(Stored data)
* * * * * * *

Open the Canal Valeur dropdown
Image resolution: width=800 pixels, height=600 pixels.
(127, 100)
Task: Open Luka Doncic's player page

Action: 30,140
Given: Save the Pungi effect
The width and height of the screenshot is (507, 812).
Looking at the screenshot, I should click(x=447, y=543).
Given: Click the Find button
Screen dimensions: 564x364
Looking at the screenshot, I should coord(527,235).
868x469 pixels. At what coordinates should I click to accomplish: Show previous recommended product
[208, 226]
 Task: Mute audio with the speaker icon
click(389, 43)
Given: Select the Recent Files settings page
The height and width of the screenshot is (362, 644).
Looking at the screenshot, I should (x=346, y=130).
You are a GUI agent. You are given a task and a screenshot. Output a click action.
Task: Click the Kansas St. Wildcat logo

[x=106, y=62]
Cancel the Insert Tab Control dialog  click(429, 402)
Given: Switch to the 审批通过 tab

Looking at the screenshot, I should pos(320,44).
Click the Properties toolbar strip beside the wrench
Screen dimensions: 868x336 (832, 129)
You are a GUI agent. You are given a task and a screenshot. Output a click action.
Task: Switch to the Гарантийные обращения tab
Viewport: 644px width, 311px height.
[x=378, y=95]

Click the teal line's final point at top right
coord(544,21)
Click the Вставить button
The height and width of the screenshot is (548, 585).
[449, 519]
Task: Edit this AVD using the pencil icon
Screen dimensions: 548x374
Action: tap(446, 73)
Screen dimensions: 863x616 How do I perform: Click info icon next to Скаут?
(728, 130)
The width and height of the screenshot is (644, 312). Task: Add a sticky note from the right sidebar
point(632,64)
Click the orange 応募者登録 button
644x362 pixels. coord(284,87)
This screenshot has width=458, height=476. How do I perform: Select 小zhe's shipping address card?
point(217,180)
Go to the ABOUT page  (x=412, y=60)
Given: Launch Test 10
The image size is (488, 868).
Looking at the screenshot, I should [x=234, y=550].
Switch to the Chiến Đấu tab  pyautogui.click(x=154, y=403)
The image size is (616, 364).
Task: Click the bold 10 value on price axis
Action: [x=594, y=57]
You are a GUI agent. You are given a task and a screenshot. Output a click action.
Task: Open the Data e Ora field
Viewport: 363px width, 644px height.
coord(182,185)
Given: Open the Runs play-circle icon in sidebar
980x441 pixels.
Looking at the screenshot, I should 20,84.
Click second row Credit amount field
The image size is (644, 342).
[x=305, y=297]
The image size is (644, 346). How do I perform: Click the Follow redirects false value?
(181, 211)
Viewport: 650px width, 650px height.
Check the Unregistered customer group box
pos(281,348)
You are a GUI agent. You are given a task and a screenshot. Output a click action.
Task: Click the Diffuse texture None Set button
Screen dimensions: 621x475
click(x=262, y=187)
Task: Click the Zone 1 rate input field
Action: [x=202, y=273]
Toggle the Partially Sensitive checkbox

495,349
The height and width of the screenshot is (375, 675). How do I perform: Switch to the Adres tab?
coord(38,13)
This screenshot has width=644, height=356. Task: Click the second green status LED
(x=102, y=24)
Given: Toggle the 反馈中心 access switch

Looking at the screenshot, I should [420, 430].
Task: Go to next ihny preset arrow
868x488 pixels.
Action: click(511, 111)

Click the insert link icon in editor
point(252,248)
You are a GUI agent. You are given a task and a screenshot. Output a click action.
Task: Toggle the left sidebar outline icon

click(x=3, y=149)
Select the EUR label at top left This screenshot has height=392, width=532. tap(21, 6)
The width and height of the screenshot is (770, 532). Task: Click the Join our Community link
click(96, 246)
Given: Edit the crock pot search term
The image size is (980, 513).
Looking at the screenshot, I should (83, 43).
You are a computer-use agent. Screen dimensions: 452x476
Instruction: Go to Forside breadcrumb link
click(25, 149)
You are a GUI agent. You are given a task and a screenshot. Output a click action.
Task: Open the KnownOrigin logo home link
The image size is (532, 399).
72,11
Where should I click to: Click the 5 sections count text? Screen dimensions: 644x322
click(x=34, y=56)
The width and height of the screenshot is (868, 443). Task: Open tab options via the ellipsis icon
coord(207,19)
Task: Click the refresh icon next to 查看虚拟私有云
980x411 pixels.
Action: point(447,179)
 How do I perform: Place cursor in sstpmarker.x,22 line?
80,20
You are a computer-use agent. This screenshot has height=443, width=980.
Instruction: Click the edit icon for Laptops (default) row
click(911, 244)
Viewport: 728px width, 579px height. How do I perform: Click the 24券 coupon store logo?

* * * * * * *

GIVEN PROBLEM>
Copy the records from the line with "The image size is (644, 346)." up to and including the line with "pos(281,348)", keeping the requests, and scale every coordinate in the answers by 1.75, rounding to whole numbers with halves going up.

PROBLEM SOLUTION>
The image size is (644, 346). How do I perform: Click the Follow redirects false value?
(317, 369)
Viewport: 650px width, 650px height.
Check the Unregistered customer group box
pos(492,609)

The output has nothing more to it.